▶ _Problem to work on_
Copy the lines below word for word, starting with the first one and ending with the line that contains "Share article via", including that line.

* begin Data provided *

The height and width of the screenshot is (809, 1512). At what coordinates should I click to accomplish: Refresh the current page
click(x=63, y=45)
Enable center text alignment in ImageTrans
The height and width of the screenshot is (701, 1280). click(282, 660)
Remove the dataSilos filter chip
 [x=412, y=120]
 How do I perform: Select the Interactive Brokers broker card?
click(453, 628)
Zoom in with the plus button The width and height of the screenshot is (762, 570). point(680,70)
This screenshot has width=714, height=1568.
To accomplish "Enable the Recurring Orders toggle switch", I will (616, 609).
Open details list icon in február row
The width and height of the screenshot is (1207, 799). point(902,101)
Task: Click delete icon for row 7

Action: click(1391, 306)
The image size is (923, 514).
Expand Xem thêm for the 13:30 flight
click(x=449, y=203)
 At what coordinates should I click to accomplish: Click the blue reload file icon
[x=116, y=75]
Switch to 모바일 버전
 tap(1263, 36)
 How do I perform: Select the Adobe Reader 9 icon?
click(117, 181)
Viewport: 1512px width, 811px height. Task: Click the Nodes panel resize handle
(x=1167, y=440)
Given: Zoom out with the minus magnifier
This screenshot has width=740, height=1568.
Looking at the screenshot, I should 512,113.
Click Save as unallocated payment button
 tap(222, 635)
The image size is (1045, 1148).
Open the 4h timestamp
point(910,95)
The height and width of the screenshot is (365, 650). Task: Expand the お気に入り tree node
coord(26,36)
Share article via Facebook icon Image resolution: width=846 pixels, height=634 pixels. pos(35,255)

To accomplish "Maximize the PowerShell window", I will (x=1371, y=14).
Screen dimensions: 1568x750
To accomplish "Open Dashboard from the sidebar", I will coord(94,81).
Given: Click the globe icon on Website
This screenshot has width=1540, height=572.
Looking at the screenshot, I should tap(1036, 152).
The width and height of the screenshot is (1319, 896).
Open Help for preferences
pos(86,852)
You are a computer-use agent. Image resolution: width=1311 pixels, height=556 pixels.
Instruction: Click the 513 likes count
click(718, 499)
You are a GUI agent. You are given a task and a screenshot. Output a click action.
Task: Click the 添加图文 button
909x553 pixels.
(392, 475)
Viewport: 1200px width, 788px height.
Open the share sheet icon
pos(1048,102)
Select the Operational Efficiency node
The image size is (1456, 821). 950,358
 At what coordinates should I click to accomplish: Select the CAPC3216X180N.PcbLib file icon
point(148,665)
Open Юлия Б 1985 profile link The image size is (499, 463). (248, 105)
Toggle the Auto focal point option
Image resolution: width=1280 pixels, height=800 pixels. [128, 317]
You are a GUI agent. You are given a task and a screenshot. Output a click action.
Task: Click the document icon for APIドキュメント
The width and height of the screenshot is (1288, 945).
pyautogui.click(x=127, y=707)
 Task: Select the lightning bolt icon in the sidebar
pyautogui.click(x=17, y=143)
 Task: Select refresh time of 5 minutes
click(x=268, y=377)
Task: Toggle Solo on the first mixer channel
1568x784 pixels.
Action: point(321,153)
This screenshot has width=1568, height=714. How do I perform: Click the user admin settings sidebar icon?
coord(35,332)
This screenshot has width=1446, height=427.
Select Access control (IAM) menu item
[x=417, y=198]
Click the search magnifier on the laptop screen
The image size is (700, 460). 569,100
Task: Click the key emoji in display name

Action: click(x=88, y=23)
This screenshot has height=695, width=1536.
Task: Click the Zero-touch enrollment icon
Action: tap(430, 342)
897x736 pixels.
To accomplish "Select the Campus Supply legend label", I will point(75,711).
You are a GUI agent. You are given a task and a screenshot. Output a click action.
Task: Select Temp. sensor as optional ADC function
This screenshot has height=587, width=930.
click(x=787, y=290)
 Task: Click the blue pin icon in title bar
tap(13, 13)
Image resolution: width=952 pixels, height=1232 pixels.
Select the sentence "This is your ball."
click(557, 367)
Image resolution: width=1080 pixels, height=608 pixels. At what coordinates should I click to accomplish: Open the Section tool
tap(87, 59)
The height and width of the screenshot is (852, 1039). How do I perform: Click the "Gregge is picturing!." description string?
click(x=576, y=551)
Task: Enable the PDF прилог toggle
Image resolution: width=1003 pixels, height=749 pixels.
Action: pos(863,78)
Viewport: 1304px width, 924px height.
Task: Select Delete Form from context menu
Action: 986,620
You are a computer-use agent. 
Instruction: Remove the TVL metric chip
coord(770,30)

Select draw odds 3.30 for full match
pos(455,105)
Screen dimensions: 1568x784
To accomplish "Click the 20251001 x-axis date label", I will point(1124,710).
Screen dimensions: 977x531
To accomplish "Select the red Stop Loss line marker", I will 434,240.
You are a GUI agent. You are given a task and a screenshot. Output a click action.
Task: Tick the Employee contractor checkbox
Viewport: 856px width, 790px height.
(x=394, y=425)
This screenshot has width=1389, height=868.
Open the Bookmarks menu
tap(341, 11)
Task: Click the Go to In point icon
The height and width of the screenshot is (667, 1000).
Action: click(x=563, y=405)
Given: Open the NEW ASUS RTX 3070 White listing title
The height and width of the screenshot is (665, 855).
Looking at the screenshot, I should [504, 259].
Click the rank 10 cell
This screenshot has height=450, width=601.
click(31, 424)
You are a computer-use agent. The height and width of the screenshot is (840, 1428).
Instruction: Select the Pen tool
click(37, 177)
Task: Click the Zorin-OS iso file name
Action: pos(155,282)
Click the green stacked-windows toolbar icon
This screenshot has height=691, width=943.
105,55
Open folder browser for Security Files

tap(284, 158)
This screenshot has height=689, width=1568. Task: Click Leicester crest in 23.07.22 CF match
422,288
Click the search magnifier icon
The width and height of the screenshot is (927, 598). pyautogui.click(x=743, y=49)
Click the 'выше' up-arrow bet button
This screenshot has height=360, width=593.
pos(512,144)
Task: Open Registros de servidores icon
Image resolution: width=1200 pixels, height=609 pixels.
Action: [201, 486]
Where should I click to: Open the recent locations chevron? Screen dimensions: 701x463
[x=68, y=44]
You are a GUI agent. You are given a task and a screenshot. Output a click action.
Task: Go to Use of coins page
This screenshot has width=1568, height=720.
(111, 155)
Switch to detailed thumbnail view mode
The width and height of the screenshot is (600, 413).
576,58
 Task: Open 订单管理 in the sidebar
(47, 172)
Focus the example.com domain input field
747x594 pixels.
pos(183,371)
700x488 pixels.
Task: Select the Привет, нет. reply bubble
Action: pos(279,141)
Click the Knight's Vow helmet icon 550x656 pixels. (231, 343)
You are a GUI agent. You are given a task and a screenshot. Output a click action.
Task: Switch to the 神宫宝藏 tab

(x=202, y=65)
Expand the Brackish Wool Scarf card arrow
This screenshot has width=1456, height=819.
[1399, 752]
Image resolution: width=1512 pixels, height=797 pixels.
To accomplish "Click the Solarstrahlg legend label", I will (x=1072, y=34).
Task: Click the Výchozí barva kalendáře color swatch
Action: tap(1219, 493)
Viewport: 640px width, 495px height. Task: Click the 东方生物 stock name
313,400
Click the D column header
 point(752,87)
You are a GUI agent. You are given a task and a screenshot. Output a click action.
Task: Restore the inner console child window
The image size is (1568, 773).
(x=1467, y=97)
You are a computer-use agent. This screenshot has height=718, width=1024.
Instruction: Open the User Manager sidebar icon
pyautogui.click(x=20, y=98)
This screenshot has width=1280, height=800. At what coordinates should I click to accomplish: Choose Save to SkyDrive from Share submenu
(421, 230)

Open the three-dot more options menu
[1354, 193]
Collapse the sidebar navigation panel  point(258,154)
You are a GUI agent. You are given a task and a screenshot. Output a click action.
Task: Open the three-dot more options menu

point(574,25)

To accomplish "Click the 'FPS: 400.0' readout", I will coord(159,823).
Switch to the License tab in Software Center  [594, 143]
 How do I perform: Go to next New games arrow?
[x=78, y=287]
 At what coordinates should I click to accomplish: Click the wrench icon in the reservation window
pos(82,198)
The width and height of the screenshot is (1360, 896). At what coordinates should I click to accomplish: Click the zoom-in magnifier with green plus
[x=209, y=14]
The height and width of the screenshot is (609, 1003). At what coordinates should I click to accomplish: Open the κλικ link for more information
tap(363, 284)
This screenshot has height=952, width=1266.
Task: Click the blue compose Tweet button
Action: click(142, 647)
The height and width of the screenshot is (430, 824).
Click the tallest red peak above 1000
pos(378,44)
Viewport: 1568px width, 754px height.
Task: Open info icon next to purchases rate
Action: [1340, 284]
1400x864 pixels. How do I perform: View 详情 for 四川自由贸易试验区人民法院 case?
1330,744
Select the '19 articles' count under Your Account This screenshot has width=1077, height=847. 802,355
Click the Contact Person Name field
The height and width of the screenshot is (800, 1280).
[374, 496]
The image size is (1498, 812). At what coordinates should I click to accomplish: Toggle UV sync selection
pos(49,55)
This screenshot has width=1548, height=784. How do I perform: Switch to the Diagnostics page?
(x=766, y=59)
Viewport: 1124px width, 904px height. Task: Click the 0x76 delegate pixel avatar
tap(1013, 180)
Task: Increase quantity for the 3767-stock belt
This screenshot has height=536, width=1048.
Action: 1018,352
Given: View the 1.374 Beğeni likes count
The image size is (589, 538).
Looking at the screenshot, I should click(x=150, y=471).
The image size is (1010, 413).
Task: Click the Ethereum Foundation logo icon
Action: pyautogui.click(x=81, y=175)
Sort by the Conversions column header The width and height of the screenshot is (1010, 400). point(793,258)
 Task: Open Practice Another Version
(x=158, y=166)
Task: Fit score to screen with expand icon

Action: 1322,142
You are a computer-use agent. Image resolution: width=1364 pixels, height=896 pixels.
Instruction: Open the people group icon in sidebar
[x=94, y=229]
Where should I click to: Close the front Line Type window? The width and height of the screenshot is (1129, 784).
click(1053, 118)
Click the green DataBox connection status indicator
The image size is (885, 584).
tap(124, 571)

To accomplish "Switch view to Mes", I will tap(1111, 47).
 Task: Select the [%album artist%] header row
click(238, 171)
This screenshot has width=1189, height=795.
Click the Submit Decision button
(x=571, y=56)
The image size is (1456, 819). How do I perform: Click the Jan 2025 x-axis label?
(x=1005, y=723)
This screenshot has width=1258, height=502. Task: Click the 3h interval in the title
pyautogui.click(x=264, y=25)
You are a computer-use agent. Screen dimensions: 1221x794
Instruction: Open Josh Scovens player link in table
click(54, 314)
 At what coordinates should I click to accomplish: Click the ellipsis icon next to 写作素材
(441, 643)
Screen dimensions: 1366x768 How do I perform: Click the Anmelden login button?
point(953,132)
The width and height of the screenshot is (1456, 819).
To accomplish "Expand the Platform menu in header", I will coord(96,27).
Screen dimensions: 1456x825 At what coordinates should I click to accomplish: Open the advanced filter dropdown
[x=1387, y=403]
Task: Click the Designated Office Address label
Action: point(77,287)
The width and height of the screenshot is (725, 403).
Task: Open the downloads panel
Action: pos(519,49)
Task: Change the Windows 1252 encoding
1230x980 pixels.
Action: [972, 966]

* end Data provided *

▶ _Response to this exercise_
The height and width of the screenshot is (809, 1512). At what coordinates should I click to accomplish: Refresh the current page
click(x=63, y=45)
Enable center text alignment in ImageTrans
The height and width of the screenshot is (701, 1280). click(282, 660)
Remove the dataSilos filter chip
 [x=412, y=120]
 How do I perform: Select the Interactive Brokers broker card?
click(453, 628)
Zoom in with the plus button The width and height of the screenshot is (762, 570). point(680,70)
This screenshot has width=714, height=1568.
To accomplish "Enable the Recurring Orders toggle switch", I will (616, 609).
Open details list icon in február row
The width and height of the screenshot is (1207, 799). point(902,101)
Task: Click delete icon for row 7

Action: click(1391, 306)
The image size is (923, 514).
Expand Xem thêm for the 13:30 flight
click(x=449, y=203)
 At what coordinates should I click to accomplish: Click the blue reload file icon
[x=116, y=75]
Switch to 모바일 버전
 tap(1263, 36)
 How do I perform: Select the Adobe Reader 9 icon?
click(117, 181)
Viewport: 1512px width, 811px height. Task: Click the Nodes panel resize handle
(x=1167, y=440)
Given: Zoom out with the minus magnifier
This screenshot has width=740, height=1568.
Looking at the screenshot, I should 512,113.
Click Save as unallocated payment button
 tap(222, 635)
The image size is (1045, 1148).
Open the 4h timestamp
point(910,95)
The height and width of the screenshot is (365, 650). Task: Expand the お気に入り tree node
coord(26,36)
Share article via Facebook icon Image resolution: width=846 pixels, height=634 pixels. pos(35,255)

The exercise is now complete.